- What the task requires:
Copy out, word for word, the part of the items below that opens with the line containing "Task: Switch to the Basics tab" and closes with the line containing "[x=1014, y=95]".

- Input records:
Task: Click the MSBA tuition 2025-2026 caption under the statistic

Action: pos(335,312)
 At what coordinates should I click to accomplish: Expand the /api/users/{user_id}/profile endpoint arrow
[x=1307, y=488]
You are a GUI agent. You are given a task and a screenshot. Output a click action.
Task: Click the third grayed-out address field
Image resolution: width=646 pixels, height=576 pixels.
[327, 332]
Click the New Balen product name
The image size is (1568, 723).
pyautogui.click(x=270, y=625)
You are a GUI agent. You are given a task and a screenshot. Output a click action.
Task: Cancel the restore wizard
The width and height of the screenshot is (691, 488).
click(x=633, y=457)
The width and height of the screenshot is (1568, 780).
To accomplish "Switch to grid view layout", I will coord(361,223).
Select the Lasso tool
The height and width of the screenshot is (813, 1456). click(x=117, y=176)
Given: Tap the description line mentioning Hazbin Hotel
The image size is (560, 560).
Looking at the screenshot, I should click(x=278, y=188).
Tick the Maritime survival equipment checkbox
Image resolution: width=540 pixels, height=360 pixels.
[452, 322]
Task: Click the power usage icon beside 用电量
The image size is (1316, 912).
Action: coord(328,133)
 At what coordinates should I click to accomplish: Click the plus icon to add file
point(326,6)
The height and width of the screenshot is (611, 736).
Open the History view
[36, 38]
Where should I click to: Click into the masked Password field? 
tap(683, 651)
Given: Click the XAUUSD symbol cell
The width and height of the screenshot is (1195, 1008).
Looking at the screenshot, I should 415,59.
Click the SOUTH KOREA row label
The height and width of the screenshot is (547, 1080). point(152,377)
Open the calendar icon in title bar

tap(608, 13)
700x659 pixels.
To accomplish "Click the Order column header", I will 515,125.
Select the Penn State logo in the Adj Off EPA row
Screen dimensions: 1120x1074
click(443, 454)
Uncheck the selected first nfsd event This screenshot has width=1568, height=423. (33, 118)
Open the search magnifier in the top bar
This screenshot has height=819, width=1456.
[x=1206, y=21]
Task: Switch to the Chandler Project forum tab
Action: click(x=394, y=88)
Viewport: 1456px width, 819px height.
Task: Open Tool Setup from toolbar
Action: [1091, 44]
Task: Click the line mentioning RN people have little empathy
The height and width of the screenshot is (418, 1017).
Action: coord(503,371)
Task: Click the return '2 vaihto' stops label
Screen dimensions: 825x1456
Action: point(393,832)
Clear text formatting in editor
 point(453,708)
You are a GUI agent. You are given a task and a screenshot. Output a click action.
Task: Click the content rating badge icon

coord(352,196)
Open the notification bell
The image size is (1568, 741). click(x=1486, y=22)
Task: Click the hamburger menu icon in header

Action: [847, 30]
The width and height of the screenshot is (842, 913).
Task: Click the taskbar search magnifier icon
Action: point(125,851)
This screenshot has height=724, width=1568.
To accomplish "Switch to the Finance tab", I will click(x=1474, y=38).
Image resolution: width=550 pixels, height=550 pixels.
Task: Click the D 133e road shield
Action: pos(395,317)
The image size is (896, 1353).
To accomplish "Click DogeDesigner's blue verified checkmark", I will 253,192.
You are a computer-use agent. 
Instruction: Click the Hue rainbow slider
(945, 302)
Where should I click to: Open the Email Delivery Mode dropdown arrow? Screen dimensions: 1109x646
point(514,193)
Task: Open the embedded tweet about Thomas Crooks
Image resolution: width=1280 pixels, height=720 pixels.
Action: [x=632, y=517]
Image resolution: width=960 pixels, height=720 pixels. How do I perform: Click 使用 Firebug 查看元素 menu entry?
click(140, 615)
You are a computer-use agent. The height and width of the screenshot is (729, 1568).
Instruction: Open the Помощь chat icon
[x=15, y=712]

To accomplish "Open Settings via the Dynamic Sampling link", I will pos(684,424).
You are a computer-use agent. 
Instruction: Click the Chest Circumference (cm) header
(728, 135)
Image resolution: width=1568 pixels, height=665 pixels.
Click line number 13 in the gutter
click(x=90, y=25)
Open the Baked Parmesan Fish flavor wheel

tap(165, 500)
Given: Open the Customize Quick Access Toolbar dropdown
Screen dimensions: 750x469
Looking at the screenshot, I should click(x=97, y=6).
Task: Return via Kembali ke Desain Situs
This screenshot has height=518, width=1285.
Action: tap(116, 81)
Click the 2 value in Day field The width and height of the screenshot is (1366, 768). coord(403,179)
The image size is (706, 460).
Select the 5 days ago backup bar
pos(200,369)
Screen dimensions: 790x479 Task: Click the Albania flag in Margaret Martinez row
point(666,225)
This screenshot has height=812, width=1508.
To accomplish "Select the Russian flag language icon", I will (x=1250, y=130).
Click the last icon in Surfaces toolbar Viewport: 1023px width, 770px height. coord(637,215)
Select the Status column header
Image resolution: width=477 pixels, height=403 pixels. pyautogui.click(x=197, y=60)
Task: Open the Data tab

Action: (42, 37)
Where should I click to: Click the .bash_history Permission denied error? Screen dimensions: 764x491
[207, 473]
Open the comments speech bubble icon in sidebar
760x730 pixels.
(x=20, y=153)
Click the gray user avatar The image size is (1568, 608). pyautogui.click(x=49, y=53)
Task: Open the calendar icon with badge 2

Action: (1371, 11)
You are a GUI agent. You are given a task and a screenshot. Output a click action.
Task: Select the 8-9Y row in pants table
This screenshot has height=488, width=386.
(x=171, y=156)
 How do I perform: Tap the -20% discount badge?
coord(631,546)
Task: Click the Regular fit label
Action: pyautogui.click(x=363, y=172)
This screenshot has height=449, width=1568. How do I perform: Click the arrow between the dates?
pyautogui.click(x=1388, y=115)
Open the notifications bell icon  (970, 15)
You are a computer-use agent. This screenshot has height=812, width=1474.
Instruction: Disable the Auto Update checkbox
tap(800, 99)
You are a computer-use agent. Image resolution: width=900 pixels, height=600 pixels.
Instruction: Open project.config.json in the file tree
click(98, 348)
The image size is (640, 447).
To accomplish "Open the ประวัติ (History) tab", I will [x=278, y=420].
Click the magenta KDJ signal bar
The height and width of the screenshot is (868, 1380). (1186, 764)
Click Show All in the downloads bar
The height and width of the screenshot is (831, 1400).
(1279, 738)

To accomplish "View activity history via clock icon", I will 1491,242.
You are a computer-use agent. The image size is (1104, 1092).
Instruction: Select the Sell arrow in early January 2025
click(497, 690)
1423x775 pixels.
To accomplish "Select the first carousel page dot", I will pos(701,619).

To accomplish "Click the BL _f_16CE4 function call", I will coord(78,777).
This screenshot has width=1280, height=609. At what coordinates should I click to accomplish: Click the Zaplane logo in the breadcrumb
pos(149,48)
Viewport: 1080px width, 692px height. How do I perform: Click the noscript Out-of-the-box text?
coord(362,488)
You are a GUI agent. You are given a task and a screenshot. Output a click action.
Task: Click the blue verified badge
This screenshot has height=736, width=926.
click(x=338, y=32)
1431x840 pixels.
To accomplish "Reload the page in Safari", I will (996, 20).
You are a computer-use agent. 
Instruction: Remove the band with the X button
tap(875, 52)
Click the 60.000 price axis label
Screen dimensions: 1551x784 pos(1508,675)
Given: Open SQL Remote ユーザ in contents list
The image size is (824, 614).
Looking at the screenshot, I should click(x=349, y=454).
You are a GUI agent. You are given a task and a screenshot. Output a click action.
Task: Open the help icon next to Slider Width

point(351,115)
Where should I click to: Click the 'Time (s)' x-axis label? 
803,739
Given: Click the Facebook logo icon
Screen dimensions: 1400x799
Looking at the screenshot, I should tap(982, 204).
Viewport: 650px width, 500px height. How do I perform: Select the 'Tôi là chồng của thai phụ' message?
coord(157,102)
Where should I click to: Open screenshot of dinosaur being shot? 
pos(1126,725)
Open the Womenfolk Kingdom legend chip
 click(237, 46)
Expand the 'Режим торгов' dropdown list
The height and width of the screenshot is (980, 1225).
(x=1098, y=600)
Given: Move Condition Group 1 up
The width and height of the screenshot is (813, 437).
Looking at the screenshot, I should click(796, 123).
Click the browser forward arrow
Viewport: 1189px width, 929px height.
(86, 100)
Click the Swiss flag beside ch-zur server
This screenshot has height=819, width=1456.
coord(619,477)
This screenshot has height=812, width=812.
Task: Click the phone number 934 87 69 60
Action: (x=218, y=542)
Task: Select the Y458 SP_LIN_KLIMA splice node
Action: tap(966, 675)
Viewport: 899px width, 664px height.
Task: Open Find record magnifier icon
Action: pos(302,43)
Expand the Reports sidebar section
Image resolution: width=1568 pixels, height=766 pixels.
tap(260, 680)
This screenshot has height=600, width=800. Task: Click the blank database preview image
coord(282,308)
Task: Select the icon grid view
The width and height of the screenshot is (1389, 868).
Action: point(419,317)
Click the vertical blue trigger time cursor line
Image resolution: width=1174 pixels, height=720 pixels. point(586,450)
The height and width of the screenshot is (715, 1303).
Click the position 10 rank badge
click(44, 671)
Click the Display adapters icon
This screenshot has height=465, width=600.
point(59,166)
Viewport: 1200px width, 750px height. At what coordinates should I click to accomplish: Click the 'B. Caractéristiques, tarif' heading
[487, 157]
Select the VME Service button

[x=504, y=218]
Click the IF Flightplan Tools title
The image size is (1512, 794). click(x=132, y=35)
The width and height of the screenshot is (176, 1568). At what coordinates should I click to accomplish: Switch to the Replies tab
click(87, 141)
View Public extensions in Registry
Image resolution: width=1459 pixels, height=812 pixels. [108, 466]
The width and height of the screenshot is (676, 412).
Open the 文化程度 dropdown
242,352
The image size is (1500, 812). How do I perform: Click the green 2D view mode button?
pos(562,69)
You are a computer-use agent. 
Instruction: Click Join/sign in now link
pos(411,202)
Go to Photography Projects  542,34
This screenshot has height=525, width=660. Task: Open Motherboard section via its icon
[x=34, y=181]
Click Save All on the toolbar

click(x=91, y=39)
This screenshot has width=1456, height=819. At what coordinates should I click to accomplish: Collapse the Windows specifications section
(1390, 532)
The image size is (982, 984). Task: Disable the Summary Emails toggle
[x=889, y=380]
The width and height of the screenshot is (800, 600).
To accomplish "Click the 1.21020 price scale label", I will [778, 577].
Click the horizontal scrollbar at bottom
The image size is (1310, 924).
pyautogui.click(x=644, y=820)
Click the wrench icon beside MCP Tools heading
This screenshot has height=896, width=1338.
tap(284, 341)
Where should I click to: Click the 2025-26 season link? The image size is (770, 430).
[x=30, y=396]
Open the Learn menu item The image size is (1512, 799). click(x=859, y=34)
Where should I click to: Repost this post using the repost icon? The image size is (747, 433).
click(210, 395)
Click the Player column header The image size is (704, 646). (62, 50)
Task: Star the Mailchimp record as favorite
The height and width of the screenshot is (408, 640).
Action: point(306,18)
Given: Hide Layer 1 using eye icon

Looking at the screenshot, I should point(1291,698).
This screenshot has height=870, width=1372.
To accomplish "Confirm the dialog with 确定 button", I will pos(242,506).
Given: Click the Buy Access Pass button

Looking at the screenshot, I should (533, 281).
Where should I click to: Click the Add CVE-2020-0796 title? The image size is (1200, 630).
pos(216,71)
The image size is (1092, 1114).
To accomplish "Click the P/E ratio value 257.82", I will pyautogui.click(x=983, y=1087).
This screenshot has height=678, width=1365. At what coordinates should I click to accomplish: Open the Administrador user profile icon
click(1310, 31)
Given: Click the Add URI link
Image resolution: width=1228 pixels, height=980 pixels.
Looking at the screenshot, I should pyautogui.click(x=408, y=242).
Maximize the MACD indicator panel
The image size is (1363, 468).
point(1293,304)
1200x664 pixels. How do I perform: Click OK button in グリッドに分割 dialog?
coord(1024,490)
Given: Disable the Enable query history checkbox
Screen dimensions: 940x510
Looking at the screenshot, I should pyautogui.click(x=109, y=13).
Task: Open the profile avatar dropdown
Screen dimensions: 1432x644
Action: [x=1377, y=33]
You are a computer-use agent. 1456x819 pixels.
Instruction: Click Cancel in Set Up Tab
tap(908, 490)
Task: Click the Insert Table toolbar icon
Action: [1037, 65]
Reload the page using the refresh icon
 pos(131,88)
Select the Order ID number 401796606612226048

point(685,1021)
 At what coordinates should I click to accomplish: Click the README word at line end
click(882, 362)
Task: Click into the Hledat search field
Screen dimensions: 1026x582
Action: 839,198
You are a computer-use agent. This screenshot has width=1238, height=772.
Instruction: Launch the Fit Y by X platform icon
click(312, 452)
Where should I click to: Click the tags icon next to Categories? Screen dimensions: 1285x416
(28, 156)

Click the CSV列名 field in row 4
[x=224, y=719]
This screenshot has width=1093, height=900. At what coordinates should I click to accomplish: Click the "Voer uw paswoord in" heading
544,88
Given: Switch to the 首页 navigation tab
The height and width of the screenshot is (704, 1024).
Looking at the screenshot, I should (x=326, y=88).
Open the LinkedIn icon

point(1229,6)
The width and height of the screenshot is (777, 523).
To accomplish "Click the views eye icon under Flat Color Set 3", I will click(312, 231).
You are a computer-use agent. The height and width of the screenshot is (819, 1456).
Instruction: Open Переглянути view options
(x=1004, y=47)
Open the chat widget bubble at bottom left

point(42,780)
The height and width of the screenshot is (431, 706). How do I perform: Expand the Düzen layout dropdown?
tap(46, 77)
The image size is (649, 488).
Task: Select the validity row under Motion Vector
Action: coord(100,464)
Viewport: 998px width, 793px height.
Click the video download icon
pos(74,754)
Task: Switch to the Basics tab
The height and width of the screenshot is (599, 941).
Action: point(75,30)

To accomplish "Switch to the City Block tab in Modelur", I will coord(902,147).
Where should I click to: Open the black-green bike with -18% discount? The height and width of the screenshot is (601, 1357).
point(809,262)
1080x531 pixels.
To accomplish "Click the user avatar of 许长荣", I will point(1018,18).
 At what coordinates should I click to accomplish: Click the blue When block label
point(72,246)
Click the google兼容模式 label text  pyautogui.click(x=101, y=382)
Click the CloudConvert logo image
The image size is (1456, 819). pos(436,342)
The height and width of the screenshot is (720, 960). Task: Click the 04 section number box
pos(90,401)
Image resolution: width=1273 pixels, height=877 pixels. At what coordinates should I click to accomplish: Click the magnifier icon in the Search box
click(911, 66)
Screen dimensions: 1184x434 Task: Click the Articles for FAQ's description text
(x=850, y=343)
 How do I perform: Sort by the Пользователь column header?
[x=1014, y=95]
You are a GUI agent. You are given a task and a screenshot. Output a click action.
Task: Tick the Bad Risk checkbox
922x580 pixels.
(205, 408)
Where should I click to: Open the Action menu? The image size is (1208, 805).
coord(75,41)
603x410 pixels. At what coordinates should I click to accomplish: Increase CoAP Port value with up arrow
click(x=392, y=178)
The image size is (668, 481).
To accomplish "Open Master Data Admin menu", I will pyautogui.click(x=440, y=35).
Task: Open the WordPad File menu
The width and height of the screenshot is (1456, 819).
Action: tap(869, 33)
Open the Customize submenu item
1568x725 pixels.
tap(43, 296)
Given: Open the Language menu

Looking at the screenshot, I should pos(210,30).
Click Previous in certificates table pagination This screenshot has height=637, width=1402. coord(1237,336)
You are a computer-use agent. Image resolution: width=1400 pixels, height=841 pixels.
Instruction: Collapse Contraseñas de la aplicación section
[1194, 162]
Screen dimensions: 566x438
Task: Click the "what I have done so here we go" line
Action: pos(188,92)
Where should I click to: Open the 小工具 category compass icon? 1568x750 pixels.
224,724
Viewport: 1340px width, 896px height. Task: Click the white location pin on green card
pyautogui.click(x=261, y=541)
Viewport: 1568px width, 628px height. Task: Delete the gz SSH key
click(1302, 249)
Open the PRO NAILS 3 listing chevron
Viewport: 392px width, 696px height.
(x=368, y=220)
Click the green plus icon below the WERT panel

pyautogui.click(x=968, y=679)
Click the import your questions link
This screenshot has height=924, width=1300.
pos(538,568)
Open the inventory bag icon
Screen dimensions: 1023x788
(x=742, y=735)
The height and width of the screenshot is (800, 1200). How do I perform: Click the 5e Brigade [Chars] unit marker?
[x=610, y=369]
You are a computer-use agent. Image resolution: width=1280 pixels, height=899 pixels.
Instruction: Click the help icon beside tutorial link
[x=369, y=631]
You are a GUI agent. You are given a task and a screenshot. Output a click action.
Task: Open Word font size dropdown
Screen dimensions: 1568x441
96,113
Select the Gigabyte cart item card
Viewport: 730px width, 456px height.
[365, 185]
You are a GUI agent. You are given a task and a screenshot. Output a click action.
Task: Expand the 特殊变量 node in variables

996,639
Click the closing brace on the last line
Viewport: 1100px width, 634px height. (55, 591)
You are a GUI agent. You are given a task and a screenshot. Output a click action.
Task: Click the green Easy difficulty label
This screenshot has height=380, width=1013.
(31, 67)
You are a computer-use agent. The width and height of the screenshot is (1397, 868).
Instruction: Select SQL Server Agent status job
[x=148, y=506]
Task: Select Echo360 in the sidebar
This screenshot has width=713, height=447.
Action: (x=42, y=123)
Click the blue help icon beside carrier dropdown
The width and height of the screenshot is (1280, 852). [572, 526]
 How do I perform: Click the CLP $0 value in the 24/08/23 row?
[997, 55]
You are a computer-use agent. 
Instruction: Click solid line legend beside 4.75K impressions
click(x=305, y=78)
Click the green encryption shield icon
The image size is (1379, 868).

- The result:
Task: Switch to the Basics tab
The height and width of the screenshot is (599, 941).
Action: point(75,30)

To accomplish "Switch to the City Block tab in Modelur", I will coord(902,147).
Where should I click to: Open the black-green bike with -18% discount? The height and width of the screenshot is (601, 1357).
point(809,262)
1080x531 pixels.
To accomplish "Click the user avatar of 许长荣", I will point(1018,18).
 At what coordinates should I click to accomplish: Click the blue When block label
point(72,246)
Click the google兼容模式 label text  pyautogui.click(x=101, y=382)
Click the CloudConvert logo image
The image size is (1456, 819). pos(436,342)
The height and width of the screenshot is (720, 960). Task: Click the 04 section number box
pos(90,401)
Image resolution: width=1273 pixels, height=877 pixels. At what coordinates should I click to accomplish: Click the magnifier icon in the Search box
click(911, 66)
Screen dimensions: 1184x434 Task: Click the Articles for FAQ's description text
(x=850, y=343)
 How do I perform: Sort by the Пользователь column header?
[x=1014, y=95]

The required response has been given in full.